Galene-stt connects to a Galene server using the same protocol as any other client, and may therefore be run on any machine that can connect to the server. This allows running galene-stt on a machine with a powerful GPU without requiring a GPU to be available on the server.
First, install the Vulkan client library. For example, under Debian:
sudo apt install libvulkan-dev
Build and install whisper.cpp:
git clone https://github.com/ggml-org/whisper.cpp
cd whisper.cpp
cmake -Bbuild -DGGML_VULKAN=1
cd build
make -j
sudo make install
sudo ldconfig
cd ..
The Vulkan backend is recommended, since it is portable and well
maintained. It is also possible to build whisper.cpp against CUDA, CoreML
or OpenVino; please see the whisper.cpp README.md file.
Now download your favourite model:
cd models
./download-ggml-model.sh medium
cd ../..
Install the libopus library. For example, under Debian, do
apt install libopus-dev
Build galene-stt:
git clone https://github.com/jech/galene-stt
cd galene-stt
CGO_ENABLED=1 go build -ldflags='-s -w'
Put the models where galene-stt will find them:
ln -s ../whisper.cpp/models .
By default, galene-stt produces a transcript on standard output.
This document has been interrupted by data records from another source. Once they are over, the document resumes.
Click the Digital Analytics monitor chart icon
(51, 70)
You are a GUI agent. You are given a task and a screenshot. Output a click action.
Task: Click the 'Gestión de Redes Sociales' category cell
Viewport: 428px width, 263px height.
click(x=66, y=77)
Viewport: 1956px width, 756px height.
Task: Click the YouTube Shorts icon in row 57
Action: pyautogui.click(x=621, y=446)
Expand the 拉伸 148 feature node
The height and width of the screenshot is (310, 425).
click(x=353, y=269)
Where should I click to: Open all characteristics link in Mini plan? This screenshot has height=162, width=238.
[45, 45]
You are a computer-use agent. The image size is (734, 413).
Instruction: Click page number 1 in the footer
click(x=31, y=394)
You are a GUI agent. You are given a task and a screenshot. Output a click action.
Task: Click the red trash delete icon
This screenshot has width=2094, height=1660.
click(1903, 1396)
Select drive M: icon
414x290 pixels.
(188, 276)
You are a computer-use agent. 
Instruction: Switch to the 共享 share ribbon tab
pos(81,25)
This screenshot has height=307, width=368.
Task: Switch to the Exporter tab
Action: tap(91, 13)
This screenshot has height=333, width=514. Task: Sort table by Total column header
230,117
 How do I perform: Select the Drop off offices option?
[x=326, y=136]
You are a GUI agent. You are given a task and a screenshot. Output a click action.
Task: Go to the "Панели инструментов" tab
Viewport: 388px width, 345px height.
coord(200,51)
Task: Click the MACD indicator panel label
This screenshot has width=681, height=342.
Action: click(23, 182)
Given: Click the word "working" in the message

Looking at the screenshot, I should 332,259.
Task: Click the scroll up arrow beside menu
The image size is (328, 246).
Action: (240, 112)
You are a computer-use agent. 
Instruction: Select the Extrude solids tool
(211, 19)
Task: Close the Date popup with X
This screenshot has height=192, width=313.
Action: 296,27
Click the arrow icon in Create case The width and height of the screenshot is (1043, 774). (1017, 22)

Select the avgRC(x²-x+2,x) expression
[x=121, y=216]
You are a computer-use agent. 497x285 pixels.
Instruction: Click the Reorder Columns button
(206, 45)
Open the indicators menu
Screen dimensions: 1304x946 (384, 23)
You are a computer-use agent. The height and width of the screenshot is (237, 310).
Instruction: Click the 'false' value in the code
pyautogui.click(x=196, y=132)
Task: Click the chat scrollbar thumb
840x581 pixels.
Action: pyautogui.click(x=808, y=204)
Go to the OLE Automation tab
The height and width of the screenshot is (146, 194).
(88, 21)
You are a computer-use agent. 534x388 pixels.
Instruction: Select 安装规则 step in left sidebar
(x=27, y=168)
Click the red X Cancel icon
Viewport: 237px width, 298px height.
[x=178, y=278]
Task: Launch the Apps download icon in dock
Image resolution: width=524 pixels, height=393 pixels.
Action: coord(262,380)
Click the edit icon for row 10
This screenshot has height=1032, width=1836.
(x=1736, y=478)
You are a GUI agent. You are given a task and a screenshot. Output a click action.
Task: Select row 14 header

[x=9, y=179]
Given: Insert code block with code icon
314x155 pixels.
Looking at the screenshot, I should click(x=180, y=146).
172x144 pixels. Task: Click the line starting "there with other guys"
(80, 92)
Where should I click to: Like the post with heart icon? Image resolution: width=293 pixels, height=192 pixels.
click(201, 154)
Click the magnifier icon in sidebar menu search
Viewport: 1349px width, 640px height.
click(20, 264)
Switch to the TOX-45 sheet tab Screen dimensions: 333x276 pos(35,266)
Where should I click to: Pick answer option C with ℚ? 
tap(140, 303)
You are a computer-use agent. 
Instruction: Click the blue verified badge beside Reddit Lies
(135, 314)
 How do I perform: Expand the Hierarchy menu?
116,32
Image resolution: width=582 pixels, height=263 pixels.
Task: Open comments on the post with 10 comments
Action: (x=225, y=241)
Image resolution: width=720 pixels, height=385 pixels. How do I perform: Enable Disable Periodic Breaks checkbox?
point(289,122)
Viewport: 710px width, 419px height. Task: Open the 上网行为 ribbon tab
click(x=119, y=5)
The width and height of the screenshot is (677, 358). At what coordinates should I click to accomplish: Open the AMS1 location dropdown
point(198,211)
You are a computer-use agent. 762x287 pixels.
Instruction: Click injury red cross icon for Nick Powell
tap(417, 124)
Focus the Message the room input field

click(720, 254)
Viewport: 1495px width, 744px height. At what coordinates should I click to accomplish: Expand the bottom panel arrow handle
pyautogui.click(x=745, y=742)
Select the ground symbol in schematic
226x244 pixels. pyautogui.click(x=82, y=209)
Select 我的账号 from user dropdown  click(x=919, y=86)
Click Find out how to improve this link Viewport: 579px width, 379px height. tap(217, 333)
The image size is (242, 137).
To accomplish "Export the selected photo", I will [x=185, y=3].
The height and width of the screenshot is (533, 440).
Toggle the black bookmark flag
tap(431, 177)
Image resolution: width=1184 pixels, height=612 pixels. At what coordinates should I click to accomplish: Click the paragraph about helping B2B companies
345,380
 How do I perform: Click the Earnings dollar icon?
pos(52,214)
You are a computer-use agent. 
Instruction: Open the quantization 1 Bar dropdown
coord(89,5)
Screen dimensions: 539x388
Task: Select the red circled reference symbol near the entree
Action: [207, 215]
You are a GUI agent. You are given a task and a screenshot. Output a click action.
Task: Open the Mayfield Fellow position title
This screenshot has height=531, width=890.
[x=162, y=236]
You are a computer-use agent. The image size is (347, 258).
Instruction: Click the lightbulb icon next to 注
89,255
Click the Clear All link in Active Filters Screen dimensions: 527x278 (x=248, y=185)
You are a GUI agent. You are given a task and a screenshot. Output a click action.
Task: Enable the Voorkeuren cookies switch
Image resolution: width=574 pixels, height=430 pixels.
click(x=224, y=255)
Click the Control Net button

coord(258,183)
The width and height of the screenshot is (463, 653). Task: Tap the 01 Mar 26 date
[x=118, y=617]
This requires no special permissions, and may therefore be tested on any public server:
./galene-stt https://galene.org:8443/group/public/stt/
In order to produce real-time captions, create a user called
speech-to-text with the caption permission in your Galene group:
galenectl create-group -group stt
galenectl create-user -group stt -user speech-to-text -permissions caption
galenectl set-password -group stt -user speech-to-text
Then run galene-stt with the -caption flag:
./galene-stt -caption https://galene.example.org:8443/group/stt/
Galene-stt defaults to english; for other languages, use the -lang flag:
./galene-stt -lang fr https://galene.example.org:8443/group/stt/
If galene-stt reports dropped audio, then your system is not fast enough
for the selected model. Specify a faster model using the -model
command-line option. In my testing, however, models smaller than medium
did not produce useful output.
./galene-stt -caption -model models/ggml-tiny.bin https://galene.org:8443/group/public/stt/
— Juliusz Chroboczek